Every human being on the planet worries, at least occasionally, and some more so than others. And usually, our fears are unfounded. When someone is running late, as I described in the example above, or we can’t reach them, we might begin to play out horrible possible scenarios in our minds that tragedy has befallen them. But about 99 percent of the time, we’re relieved when we learn everything is okay. The chest pains turn out to be muscular and not due to a massive heart attack; your child didn’t make it home from school not because he fell prey to a shady stranger luring him with candy from a windowless van, but because he stopped off at a friend’s house and forgot to call you; your excruciating headache is “only” a migraine, not a ruptured aneurysm…you get the idea. We’ve all had these or similar experiences.
So what about that remaining one percent of the time…when you’re worried something terrible has happened…except this time, your worst-case imagined scenario turns out to be very real?
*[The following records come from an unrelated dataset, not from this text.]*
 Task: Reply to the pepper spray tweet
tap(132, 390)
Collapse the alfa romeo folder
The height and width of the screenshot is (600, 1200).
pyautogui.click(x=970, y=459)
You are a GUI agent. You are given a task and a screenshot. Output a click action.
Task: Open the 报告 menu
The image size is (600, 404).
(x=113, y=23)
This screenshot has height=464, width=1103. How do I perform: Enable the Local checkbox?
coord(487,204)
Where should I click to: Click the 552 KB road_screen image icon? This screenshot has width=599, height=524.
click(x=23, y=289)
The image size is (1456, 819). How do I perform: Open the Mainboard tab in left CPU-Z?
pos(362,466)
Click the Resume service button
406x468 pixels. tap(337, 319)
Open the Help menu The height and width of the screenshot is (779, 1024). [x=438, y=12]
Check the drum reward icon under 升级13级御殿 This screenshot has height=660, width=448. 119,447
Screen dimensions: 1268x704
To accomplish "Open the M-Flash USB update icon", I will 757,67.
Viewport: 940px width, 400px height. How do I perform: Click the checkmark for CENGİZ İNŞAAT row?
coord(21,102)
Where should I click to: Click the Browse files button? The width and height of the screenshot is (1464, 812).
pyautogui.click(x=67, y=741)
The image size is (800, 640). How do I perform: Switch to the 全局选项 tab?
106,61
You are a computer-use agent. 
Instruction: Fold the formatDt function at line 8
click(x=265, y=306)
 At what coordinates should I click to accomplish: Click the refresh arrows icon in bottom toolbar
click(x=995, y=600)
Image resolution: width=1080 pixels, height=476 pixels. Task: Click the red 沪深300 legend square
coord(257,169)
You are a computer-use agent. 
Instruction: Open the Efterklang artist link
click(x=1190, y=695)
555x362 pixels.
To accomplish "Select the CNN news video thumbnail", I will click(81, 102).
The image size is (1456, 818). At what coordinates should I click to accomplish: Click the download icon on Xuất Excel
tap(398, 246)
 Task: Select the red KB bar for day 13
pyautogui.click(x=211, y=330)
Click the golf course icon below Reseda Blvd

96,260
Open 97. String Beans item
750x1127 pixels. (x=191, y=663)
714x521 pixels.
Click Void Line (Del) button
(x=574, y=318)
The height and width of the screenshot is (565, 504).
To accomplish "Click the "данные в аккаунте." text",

I am in a long-term live-in relationship with a wonderful Cancer-Gemini cusp named Mike who is my polar opposite when it comes to worrying. Where I am wringing my hands, pacing the floor, imagining the worst, Mike is the rational, level-headed one who reassures me that whatever it is I’m freaking out about is going to be fine. In fact, at that point he’s likely going to offer me a beer and encourage me to relax. This is intriguing to me because Mike was born within four and a half hours after the Sun entered Cancer, but close enough to the Cancer-Gemini cusp that he tends to exhibit more Geminian traits than Cancer traits…although astrologically speaking, he has a Cancer Sun and because the Sun always shines, it’s a little unusual that many of his behaviors and tendencies are more Twin-influenced than Crab-influenced. That’s the long way of saying Cancers tend to be worriers, yet my Cancer man doesn’t seem to be one. However, I was married for several years to an easily stressed, somewhat-hypochondriac Cancer man who was born nowhere near the cusp, and he managed to singlehandedly turn worrying into a sport. I can’t count the number of times I remember him proclaiming “oh my God, I’m dying!” I would dismiss him, saying, “No you’re not!” and he would become agitated, accusing me of not caring. He was a champion worrier. If worrying was an Olympic event, the man could have won the gold. Everything was an emergency, he always just “knew” something would go wrong, and although many times he was wrong, often he was right — though I always chalked it up to the intense worrying itself which had influenced his self-fulfilling prophecies, while he disagreed, insisting that no, he knew whatever it was he was stressing about would happen.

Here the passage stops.